Learn how to spot a scam and protect yourself.
Most scams have the following traits:
- The message arrives unexpectedly.
- The sender has never asked you to perform the requested action before.
- There is a sense of urgency or a claim that you will be penalized if you do not take action immediately.
- If the request is malicious, performing the requested action would harm your interests.
How to protect against scams:
- Teach yourself, your co-workers, your friends and family the four traits of scams above.
- Adopt a healthy level of skepticism and evaluate all incoming messages, no matter how they arrive (be it email, post mail, web, SMS (text), social media, voice calls, etc.).
- If the request has any of the above mentioned traits, confirm the validity of the request using a different method, before performing any further actions.

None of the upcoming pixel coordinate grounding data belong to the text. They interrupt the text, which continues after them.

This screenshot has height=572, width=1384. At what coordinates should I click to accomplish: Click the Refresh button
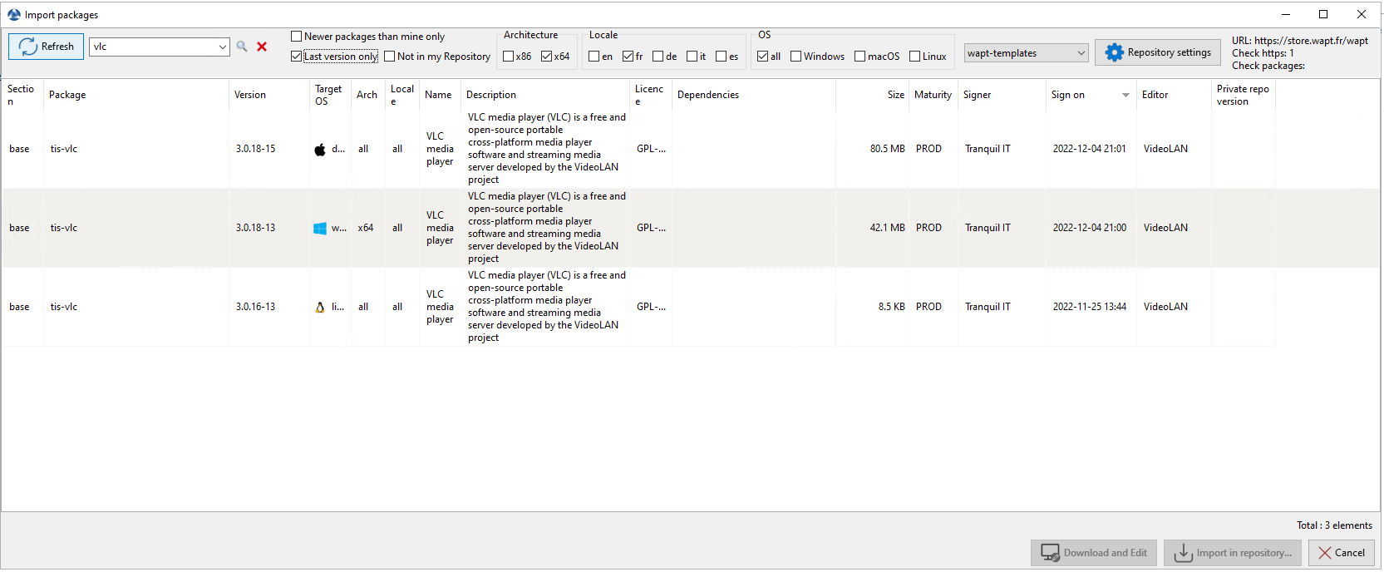[47, 47]
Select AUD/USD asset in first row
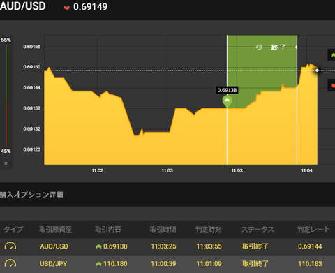Viewport: 335px width, 273px height. click(x=54, y=246)
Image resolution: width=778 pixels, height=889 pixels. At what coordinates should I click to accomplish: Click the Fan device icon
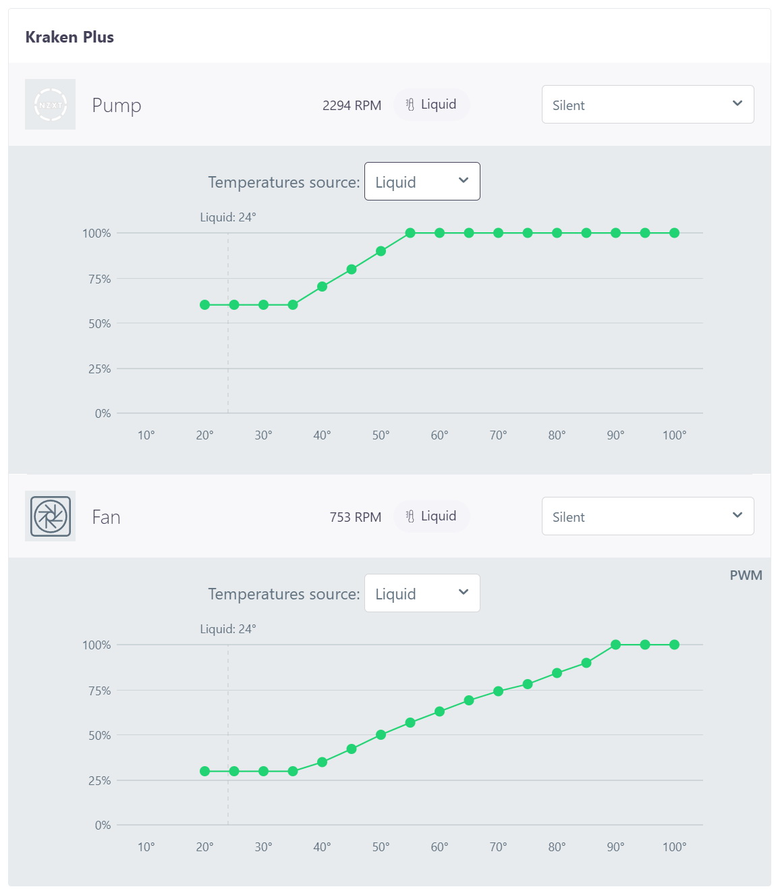pos(50,516)
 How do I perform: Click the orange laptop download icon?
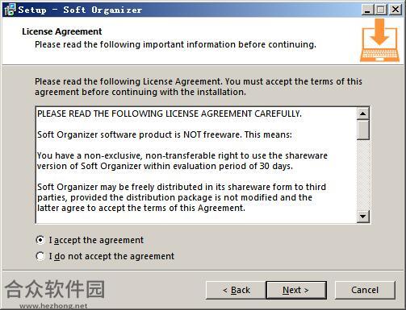tap(379, 40)
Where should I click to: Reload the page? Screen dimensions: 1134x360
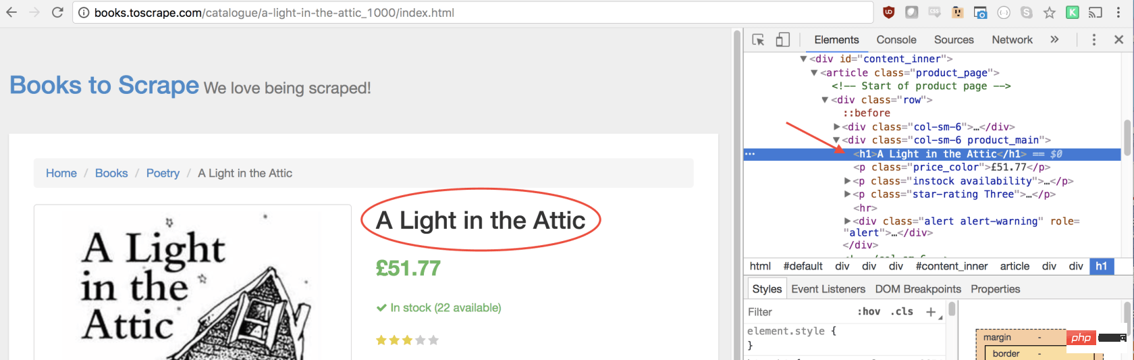(57, 12)
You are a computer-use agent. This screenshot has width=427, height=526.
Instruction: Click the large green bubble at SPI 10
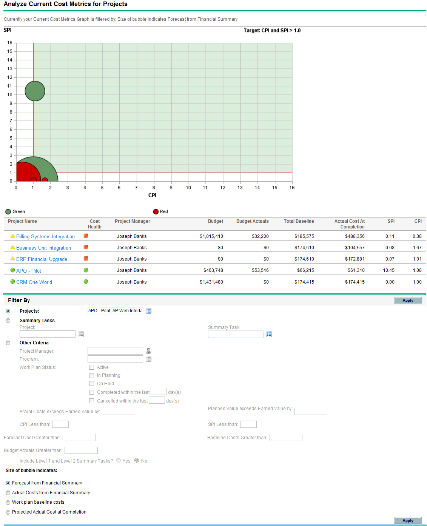point(35,91)
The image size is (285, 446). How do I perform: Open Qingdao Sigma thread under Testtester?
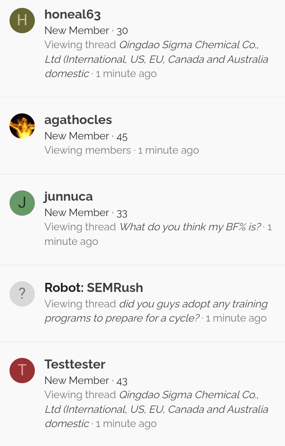coord(156,409)
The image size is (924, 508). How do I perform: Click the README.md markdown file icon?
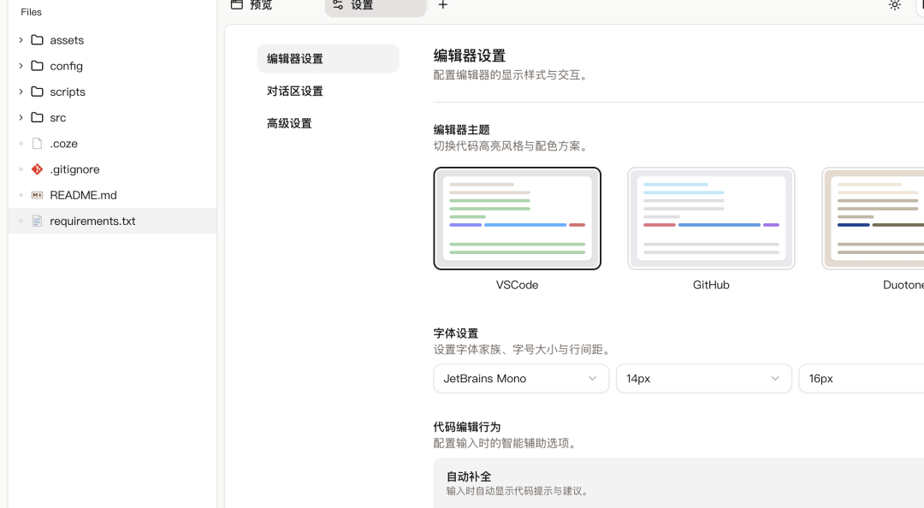tap(37, 195)
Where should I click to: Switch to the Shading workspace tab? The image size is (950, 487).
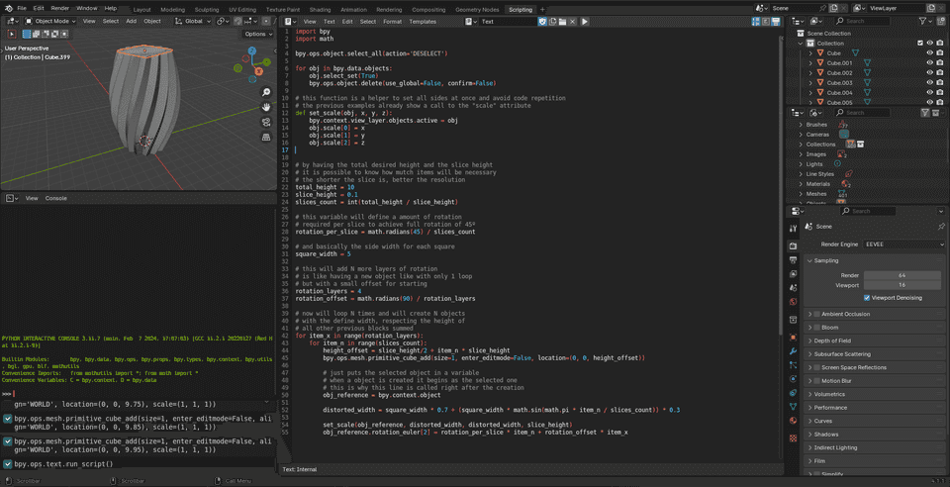[320, 9]
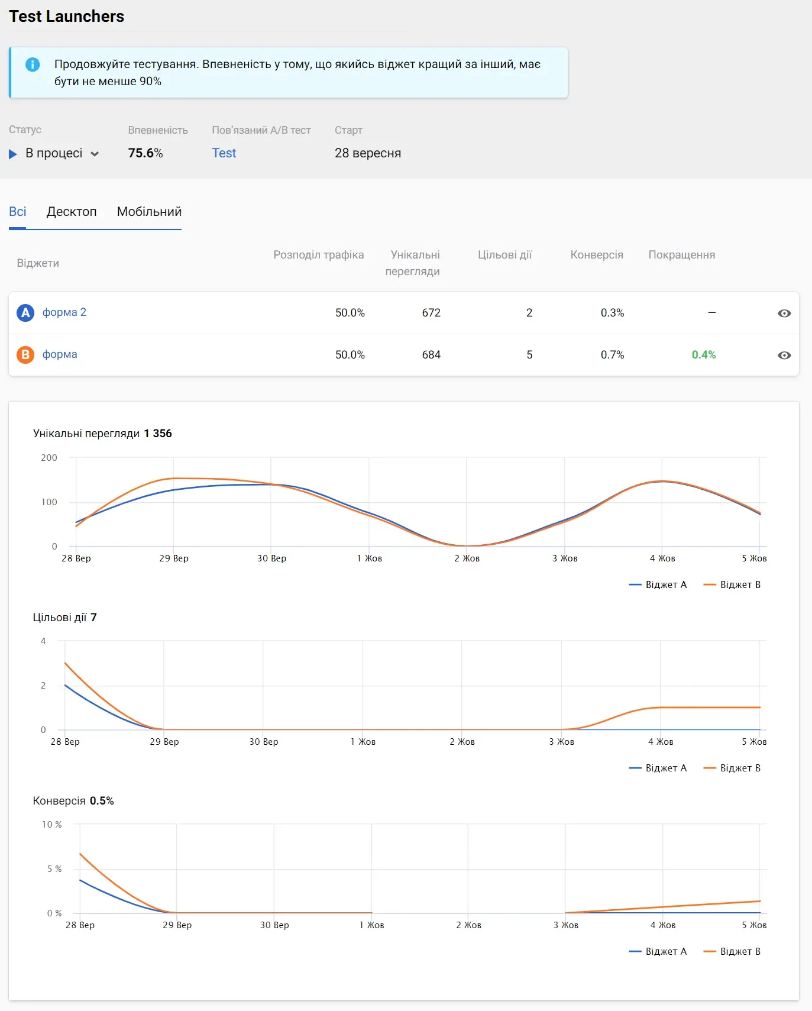Screen dimensions: 812x1011
Task: Open the linked A/B test named Test
Action: [x=224, y=153]
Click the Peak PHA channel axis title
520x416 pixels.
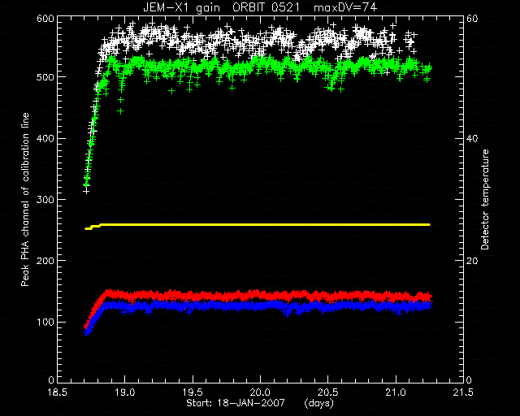[25, 199]
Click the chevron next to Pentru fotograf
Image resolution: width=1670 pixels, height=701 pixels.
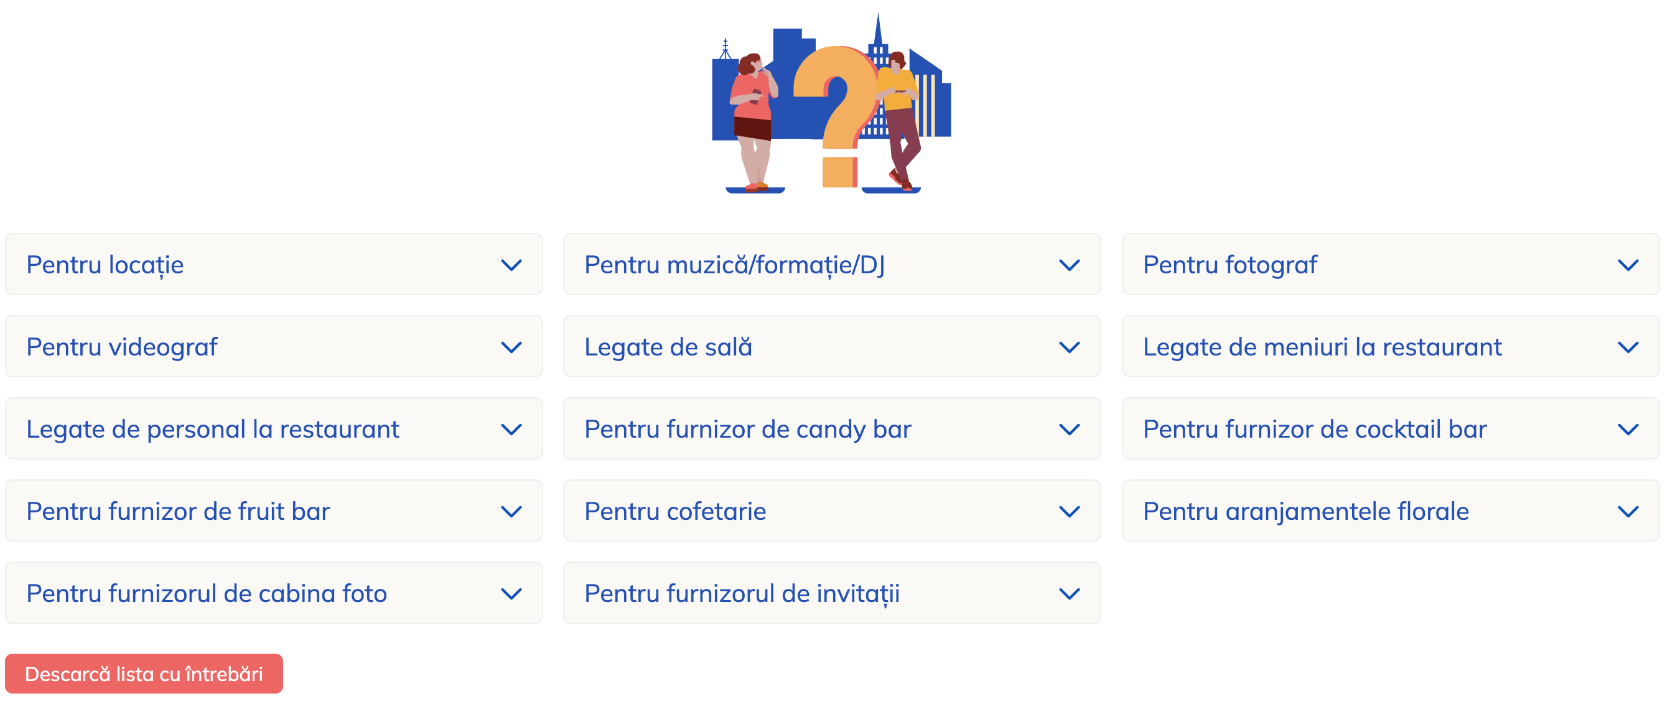(x=1627, y=265)
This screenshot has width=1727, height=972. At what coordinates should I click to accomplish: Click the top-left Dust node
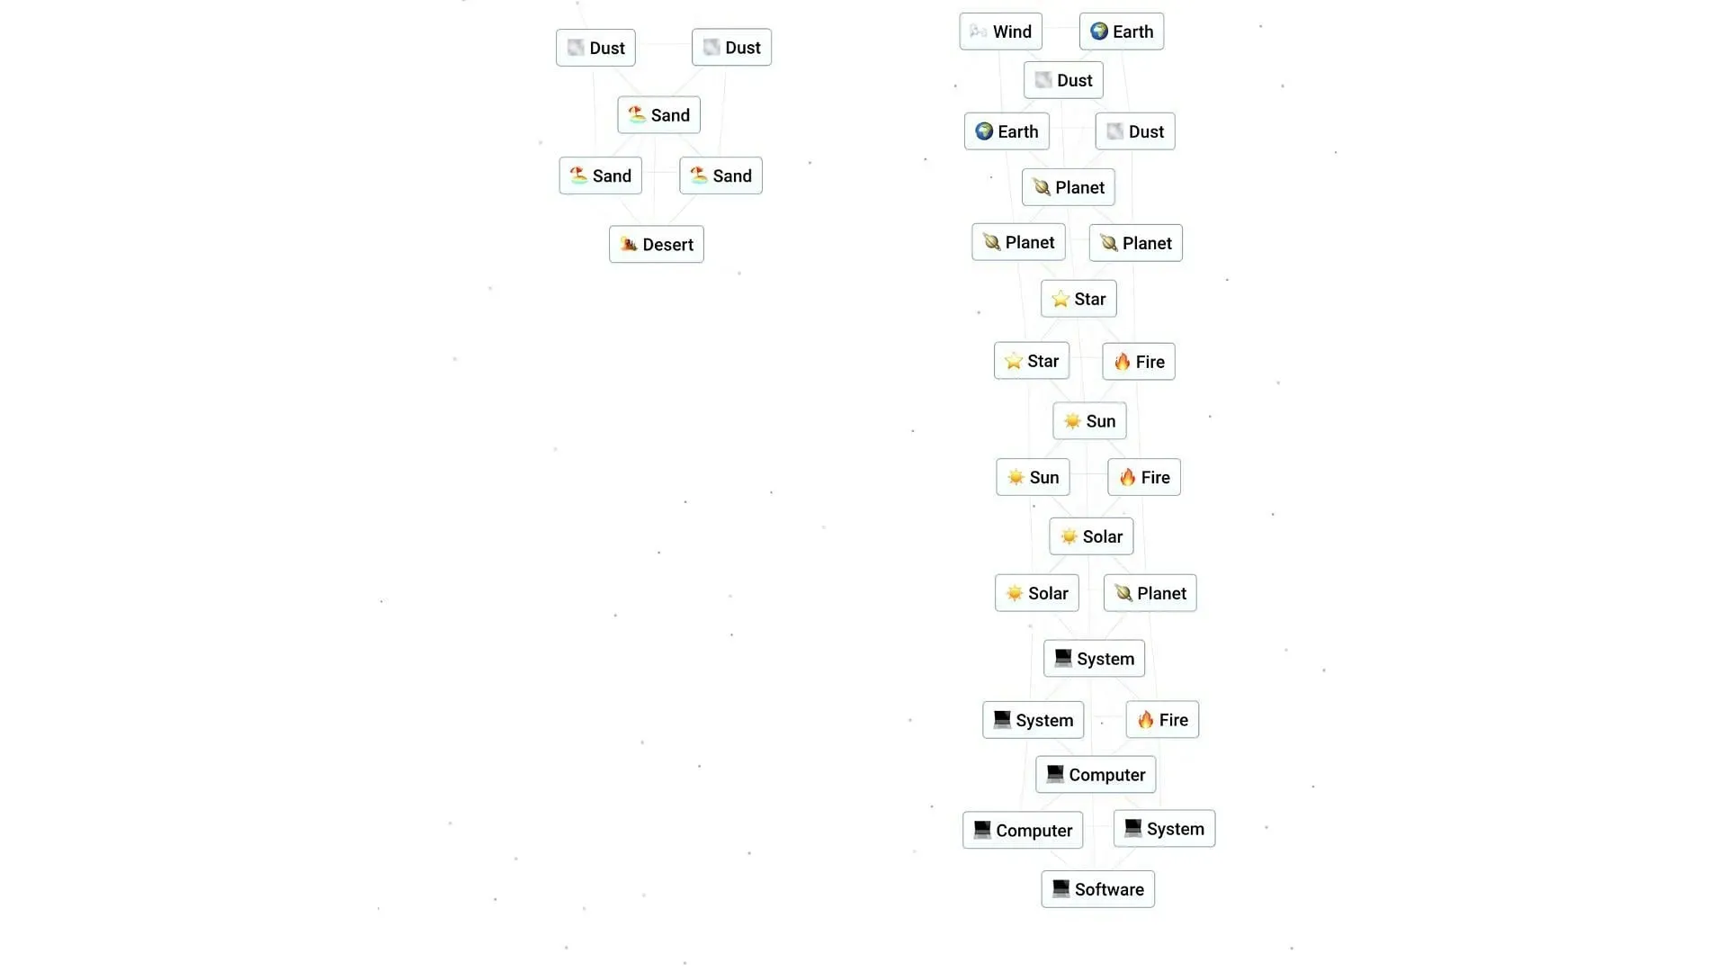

- Keep up to date on the latest scam alerts from the Federal Trade Commission
One note of caution. Not all scams contain all four traits. There are some advanced scams where these traits do not apply. For example, in a mortgage escrow scam, an intruder has usually successfully compromised a mortgage lender’s (or escrow agent’s) computer, scans for pending housing sales and then sends bogus bank money wiring instructions to the party buying the house on the day they were expecting to be told to make a loan escrow payment. The request arrives from the person they were expecting it to arrive from, on the day they were told to expect it, for the amount they were expected to have to pay to get the loan. Everything looks legit, but they do not know that the bank wiring account information leads to the attacker’s bank account.